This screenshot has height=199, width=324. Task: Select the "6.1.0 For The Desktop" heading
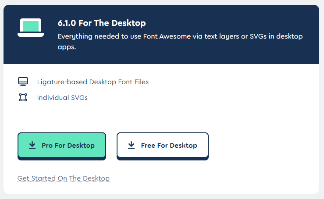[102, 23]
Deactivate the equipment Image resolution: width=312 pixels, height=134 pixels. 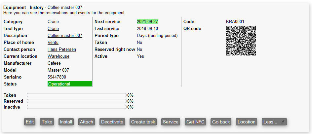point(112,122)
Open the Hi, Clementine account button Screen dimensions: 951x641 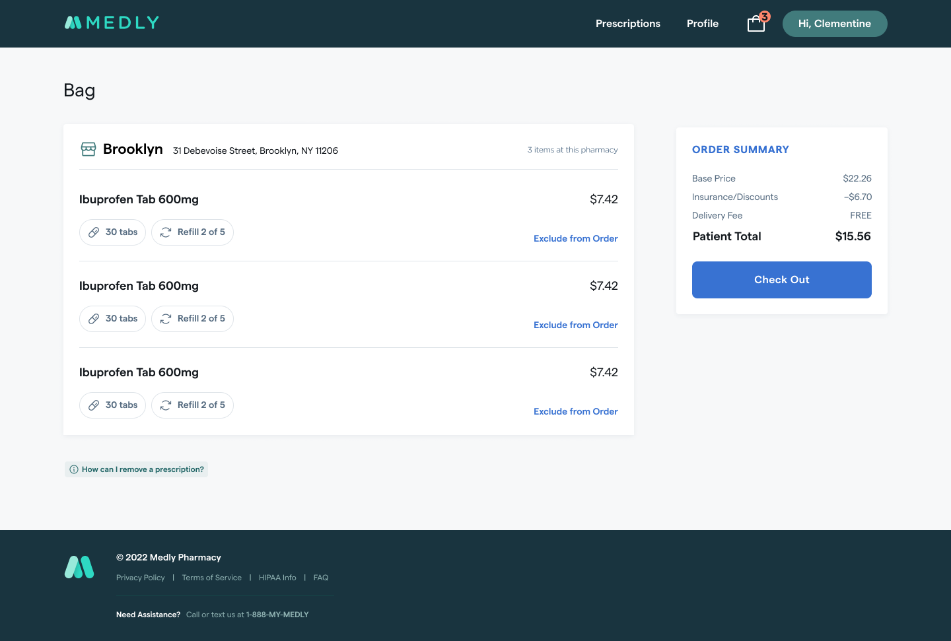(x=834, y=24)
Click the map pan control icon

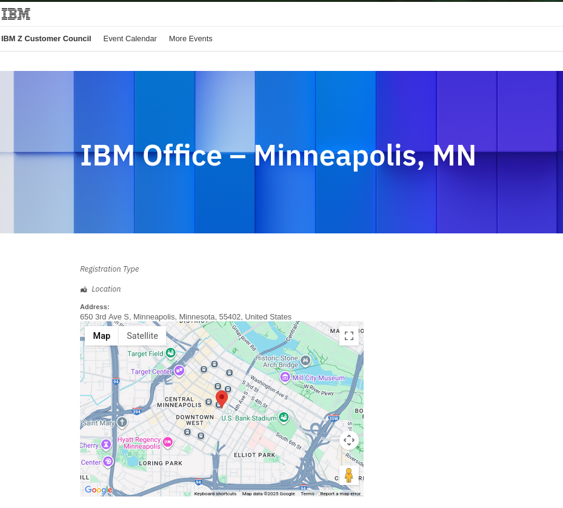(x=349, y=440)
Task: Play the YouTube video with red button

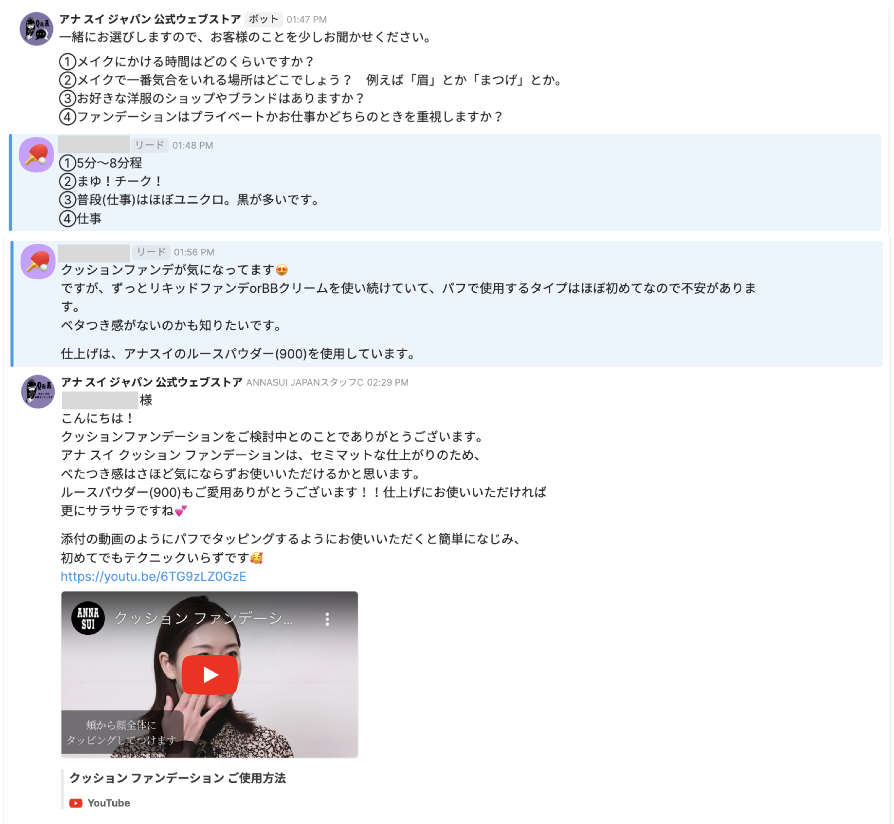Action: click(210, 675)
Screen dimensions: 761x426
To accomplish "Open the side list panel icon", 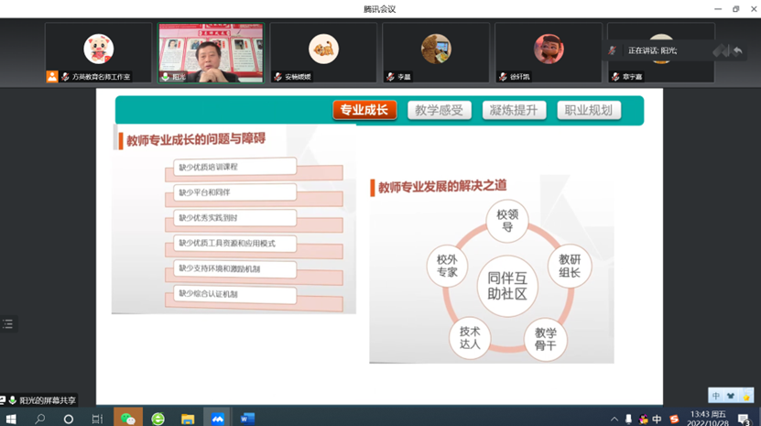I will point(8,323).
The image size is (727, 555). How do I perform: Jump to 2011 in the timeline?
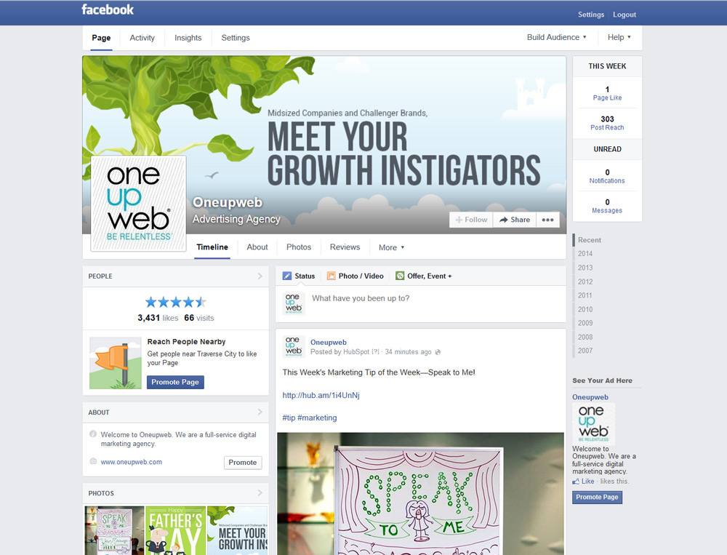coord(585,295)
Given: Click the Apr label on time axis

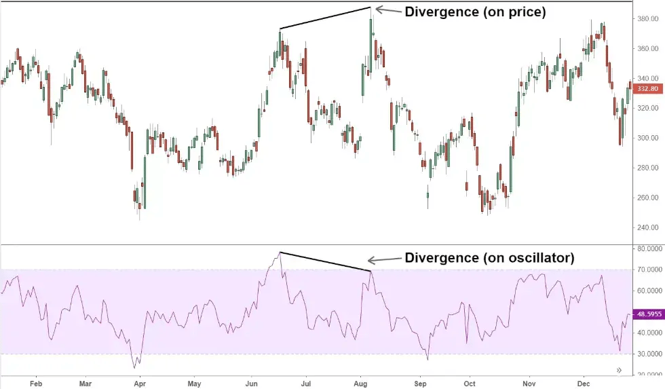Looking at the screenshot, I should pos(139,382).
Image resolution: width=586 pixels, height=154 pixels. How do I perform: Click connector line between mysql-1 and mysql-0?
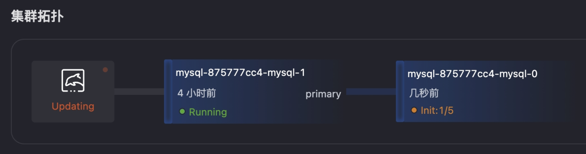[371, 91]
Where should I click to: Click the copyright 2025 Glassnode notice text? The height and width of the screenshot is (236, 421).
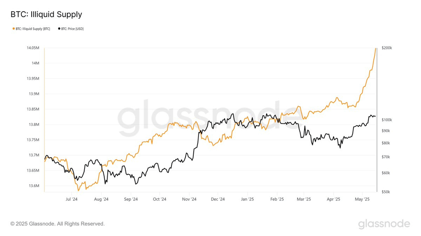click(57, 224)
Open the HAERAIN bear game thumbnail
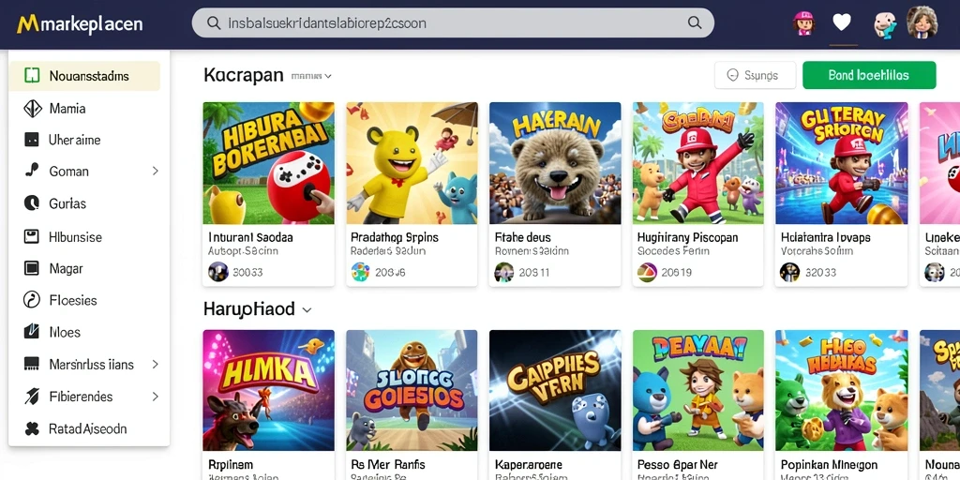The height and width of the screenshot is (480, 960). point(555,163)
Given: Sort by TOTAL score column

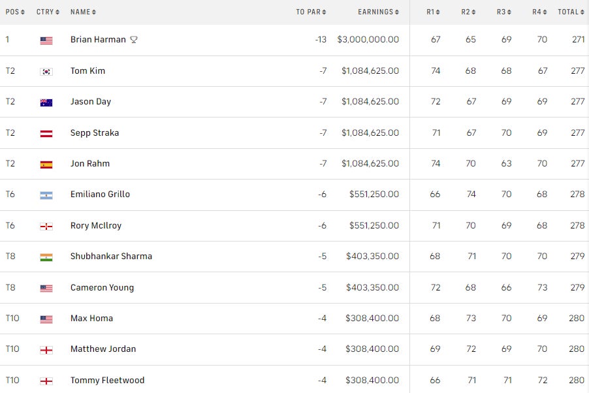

* * *

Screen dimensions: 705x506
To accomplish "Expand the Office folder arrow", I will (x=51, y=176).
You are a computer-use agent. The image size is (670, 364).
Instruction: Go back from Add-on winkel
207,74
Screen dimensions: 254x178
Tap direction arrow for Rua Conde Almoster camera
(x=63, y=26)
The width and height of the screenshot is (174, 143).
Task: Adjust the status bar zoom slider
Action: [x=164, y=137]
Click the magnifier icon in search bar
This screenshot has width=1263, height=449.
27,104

---

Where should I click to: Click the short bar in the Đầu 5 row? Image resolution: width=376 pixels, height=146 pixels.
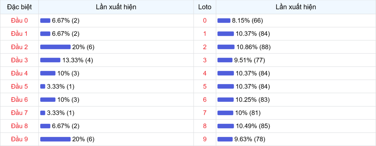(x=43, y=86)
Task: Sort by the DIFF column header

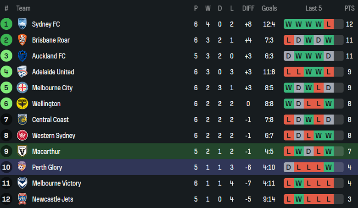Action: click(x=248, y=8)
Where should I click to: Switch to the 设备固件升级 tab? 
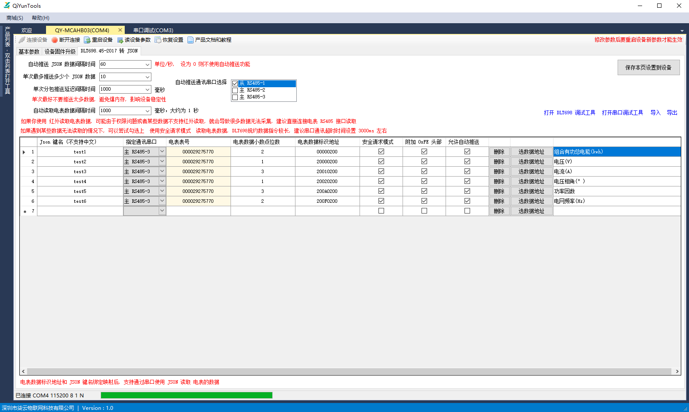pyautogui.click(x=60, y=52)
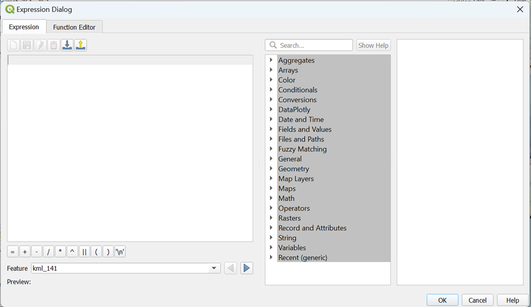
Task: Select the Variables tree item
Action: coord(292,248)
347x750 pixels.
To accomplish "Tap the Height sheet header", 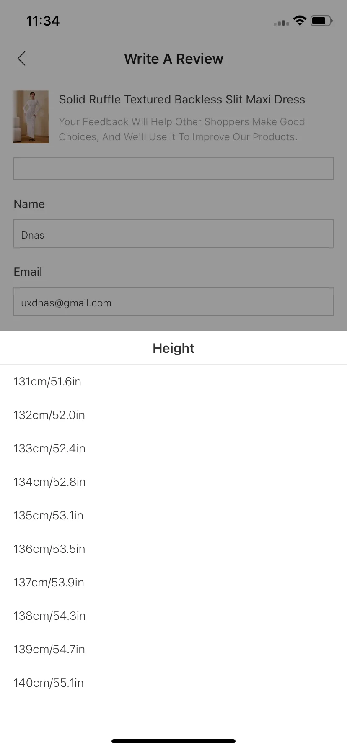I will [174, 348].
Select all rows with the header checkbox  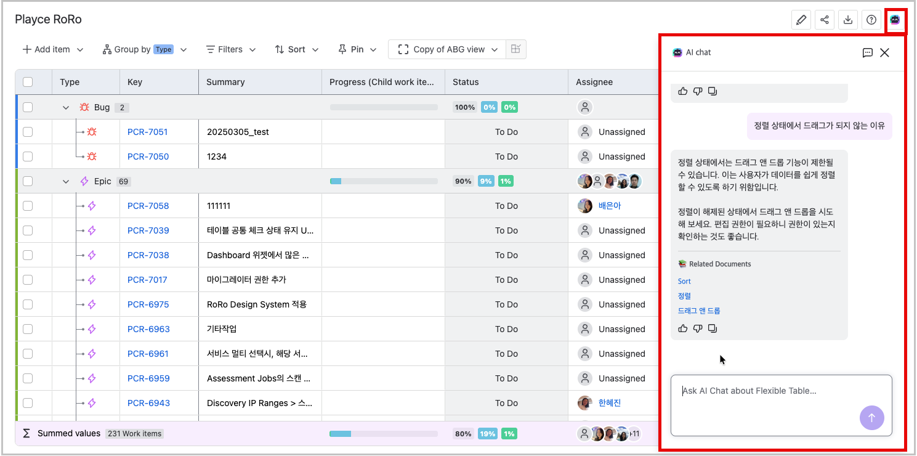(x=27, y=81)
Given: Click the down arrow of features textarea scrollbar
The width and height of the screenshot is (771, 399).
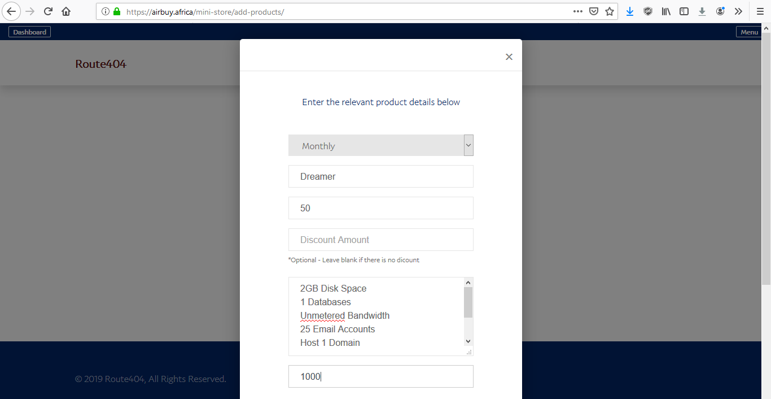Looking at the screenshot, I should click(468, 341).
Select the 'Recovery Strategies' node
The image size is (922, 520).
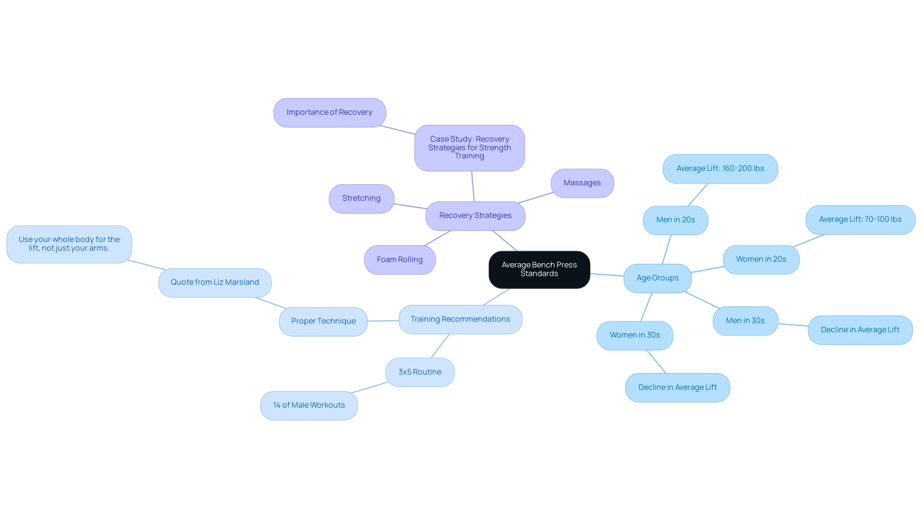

Task description
With pictures excluded, reproduce exactly the lines above from the one containing "Open the HAERAIN bear game thumbnail" down to the one containing "Given: Sort by TOTAL score column", those two included.

Result of this exercise
Open the HAERAIN bear game thumbnail
The height and width of the screenshot is (480, 960). point(555,163)
Given: Sort by TOTAL score column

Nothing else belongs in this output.